[Raw records]
··········

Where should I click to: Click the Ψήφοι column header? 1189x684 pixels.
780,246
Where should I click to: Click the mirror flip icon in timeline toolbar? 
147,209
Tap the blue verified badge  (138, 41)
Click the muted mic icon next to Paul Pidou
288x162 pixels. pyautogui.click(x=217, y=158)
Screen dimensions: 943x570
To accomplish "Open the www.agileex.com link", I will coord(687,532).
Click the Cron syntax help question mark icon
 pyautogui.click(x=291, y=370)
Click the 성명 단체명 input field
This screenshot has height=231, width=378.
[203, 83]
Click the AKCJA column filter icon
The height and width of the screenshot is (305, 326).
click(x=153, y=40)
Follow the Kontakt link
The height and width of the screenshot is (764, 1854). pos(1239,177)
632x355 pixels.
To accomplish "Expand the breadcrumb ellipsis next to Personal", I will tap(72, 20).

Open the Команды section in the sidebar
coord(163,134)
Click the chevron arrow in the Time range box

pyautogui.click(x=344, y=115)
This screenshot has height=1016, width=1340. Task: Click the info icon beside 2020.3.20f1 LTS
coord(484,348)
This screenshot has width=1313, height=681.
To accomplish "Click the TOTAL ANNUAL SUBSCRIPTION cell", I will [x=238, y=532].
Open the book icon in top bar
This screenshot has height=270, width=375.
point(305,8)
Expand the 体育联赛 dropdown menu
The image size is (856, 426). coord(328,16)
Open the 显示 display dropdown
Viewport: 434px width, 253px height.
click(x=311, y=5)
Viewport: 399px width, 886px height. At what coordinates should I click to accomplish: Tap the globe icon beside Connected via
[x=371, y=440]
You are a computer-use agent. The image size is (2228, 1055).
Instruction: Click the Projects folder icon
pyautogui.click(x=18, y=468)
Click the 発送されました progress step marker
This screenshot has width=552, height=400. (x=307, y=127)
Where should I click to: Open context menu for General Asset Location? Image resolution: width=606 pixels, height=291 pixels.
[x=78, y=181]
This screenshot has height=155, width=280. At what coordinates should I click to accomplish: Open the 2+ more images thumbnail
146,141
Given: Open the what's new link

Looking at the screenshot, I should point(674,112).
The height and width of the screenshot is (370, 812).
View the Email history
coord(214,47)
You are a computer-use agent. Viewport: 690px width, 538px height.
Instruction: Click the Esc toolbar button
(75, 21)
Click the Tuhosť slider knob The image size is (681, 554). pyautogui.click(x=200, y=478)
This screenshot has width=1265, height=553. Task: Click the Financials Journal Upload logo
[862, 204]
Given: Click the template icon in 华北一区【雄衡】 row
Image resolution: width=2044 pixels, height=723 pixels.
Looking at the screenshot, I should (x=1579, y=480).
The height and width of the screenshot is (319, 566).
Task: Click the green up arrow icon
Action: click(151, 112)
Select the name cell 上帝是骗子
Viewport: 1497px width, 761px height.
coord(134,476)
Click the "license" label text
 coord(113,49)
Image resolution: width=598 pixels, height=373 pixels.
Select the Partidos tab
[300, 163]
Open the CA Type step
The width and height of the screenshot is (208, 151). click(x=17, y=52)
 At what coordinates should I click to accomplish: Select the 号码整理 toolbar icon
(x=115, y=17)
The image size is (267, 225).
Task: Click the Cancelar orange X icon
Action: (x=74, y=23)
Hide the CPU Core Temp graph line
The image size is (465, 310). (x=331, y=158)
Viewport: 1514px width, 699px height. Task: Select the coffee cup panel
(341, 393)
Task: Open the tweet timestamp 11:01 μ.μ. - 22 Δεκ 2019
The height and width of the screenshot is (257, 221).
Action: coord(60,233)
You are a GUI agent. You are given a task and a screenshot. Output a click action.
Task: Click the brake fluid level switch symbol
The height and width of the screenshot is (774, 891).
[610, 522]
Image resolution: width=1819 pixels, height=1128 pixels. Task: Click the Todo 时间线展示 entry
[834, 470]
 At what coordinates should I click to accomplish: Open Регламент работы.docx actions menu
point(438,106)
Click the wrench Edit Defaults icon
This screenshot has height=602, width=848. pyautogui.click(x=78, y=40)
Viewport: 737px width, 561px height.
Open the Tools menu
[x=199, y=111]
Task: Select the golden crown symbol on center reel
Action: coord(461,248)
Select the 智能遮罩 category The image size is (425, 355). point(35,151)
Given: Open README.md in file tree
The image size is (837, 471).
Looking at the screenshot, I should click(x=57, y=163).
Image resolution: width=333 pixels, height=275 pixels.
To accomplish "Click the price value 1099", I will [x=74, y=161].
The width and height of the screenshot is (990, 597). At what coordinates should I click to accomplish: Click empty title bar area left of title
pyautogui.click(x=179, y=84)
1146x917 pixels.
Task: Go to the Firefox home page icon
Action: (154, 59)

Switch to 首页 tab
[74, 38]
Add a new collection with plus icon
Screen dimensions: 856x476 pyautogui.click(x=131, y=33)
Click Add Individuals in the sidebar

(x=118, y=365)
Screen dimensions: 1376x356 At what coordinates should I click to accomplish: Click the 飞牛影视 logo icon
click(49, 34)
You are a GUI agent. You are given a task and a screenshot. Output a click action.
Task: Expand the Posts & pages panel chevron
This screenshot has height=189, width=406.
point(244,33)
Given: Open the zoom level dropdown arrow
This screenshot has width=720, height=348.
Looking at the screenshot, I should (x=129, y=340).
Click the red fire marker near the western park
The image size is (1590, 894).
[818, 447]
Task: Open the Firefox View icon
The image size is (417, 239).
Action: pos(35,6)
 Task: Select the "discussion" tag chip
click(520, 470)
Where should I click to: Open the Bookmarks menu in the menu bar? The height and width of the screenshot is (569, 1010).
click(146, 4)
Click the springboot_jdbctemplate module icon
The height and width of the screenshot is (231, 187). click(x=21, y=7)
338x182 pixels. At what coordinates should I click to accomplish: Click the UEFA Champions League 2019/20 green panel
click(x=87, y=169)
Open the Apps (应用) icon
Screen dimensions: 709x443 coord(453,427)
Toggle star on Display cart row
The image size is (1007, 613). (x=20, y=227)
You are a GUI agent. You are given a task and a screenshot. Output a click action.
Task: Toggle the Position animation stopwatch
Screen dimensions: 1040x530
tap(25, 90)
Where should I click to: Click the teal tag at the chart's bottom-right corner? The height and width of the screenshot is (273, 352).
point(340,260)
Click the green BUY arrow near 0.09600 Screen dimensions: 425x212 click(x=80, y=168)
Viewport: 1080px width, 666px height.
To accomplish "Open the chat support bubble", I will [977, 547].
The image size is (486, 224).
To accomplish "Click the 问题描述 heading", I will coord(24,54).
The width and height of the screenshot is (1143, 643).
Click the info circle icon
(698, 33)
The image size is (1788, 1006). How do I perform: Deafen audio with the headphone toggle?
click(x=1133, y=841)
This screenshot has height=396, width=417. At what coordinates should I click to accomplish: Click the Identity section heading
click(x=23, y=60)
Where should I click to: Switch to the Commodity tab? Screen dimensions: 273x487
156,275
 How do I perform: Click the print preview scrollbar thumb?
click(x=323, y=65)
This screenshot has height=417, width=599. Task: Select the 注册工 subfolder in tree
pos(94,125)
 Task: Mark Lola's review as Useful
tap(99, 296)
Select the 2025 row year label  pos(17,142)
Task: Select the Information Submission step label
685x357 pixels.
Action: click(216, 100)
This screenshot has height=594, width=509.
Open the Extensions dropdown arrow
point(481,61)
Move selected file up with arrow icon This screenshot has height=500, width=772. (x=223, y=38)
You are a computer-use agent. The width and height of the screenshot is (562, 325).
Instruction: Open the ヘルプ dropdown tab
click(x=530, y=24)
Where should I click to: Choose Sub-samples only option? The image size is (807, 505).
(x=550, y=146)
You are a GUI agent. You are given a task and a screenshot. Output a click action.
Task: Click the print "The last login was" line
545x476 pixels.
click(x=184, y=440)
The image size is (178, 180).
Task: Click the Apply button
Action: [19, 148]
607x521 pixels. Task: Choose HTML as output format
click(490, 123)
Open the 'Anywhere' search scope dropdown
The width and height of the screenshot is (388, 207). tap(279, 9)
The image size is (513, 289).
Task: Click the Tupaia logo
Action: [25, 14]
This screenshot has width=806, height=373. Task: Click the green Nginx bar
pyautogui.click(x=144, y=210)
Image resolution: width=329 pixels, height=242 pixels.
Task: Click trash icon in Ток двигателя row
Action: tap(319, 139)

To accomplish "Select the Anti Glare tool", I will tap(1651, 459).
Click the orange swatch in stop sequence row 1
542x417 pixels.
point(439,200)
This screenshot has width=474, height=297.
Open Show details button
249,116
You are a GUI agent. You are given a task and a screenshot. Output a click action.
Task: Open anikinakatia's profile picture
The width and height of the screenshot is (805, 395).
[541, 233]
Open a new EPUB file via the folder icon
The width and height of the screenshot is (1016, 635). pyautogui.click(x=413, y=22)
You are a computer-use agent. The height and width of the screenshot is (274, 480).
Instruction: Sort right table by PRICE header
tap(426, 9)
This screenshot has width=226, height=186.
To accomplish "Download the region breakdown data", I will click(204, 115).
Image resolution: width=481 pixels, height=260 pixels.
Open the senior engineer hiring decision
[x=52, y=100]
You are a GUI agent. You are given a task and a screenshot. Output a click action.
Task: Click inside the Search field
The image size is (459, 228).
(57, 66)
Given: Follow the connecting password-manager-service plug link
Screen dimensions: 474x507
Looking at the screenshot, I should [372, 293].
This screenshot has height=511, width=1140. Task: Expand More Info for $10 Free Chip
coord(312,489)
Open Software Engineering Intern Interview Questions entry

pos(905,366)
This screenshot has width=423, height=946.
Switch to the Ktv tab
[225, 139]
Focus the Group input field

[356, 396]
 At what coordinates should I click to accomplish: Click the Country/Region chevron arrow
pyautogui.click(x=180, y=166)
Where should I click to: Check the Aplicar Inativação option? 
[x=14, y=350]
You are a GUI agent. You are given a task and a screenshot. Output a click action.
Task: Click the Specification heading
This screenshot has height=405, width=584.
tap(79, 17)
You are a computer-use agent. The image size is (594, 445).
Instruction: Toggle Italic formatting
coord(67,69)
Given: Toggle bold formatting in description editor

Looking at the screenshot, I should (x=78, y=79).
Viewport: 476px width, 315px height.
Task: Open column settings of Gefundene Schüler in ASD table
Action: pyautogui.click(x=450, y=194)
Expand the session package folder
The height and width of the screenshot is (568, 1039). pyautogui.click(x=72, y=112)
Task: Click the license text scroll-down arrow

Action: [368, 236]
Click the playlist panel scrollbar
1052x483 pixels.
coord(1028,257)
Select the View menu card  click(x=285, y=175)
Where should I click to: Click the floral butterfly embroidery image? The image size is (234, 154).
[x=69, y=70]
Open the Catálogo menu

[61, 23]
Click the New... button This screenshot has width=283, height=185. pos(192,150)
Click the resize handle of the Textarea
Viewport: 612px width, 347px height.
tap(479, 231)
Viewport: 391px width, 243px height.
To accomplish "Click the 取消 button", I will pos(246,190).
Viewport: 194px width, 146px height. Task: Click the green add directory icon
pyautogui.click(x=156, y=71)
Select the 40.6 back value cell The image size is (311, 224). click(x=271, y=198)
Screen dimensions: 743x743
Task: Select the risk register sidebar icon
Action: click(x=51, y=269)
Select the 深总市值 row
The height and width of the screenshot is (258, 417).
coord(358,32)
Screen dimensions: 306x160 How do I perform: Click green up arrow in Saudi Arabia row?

··········

=== Directive ===
Format the stretch of lines from the one containing "Click the New..." through the one containing "I will pos(246,190)." as a numbered list, leaving out any blank lines.

=== Reply to the task ===
1. Click the New... button This screenshot has width=283, height=185. pos(192,150)
2. Click the resize handle of the Textarea
3. Viewport: 612px width, 347px height.
4. tap(479, 231)
5. Viewport: 391px width, 243px height.
6. To accomplish "Click the 取消 button", I will pos(246,190).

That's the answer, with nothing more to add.